=== Exercise details ===
Show every row that contains the word "option", copied in full.

=== Dataset excerpts ===
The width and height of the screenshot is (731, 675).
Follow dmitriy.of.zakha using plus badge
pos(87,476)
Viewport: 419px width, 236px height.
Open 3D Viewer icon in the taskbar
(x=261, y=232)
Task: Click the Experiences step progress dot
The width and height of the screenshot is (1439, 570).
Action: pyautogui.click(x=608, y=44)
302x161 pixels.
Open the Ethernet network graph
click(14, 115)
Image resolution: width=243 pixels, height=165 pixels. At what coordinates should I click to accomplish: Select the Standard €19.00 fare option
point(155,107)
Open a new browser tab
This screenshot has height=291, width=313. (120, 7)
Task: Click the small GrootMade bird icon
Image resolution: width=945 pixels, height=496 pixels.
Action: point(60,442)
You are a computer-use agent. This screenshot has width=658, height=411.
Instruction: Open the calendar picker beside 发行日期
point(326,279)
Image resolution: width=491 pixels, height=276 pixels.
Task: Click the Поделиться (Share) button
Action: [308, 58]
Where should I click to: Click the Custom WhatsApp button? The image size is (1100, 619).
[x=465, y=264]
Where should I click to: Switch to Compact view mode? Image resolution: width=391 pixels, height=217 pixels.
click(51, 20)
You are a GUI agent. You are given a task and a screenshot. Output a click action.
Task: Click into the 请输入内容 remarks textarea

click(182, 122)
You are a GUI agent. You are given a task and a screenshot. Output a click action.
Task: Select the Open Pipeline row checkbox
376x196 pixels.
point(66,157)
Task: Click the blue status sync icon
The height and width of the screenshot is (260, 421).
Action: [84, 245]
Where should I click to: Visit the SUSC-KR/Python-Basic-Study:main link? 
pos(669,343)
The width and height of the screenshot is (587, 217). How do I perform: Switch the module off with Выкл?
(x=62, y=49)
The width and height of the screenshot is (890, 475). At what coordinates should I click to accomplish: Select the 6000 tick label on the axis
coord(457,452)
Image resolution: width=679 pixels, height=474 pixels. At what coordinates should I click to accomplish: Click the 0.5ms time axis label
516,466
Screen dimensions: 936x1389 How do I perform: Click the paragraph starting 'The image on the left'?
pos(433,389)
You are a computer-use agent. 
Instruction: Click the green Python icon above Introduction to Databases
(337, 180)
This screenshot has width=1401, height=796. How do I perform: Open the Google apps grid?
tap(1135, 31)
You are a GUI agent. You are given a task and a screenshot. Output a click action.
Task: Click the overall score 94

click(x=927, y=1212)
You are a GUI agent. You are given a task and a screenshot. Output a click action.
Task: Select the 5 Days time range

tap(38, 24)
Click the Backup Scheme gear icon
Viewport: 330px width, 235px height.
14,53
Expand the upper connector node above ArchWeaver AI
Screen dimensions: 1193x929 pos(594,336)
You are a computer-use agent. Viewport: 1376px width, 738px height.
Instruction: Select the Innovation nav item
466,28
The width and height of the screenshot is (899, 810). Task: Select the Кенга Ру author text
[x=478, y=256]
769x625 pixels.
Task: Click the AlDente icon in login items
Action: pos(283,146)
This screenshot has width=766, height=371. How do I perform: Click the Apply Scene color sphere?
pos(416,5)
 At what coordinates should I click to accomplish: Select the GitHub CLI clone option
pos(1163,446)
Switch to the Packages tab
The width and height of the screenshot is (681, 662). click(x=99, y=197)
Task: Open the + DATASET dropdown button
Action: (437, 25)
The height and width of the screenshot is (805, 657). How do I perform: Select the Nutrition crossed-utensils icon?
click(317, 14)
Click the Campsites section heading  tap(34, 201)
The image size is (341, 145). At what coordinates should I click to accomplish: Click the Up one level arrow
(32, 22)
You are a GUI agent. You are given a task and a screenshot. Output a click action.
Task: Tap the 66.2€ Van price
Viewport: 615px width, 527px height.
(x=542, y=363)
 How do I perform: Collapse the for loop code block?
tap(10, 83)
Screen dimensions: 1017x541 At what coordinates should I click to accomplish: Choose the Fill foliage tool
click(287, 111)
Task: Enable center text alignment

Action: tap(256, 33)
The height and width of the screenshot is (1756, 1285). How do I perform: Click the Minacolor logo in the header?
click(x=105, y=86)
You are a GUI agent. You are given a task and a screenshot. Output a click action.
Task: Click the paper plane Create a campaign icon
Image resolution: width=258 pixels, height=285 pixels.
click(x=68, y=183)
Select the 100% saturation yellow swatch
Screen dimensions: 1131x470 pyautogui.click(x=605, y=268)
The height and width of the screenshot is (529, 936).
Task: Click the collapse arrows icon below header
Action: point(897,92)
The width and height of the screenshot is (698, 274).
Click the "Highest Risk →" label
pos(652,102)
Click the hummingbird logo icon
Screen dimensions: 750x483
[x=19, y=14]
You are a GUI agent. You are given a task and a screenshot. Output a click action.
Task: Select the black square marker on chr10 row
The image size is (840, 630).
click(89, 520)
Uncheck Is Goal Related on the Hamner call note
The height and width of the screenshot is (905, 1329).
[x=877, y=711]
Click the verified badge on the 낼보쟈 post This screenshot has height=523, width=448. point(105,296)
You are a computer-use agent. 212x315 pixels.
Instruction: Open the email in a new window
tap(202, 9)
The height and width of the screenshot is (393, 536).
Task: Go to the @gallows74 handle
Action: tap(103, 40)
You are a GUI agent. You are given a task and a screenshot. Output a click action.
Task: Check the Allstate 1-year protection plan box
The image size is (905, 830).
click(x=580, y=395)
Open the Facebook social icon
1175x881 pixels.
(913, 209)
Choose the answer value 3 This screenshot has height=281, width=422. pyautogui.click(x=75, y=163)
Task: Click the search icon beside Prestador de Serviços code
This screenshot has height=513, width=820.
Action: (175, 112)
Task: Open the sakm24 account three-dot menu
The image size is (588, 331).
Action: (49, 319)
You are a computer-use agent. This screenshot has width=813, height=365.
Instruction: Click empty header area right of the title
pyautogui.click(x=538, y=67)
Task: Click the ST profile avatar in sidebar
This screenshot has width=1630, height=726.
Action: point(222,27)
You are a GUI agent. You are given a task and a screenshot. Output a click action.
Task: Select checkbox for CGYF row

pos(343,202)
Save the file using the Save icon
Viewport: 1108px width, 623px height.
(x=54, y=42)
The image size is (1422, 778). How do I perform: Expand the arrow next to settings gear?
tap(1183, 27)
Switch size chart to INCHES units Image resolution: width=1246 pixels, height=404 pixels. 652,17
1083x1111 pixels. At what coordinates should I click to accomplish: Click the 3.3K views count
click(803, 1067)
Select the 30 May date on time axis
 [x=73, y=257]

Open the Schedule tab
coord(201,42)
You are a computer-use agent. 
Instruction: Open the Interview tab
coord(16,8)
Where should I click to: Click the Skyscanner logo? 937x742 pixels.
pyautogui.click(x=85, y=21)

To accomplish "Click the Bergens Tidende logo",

=== Full response ===
Image resolution: width=243 pixels, height=165 pixels. At what coordinates should I click to accomplish: Select the Standard €19.00 fare option
 At what coordinates should I click to accomplish: Select the GitHub CLI clone option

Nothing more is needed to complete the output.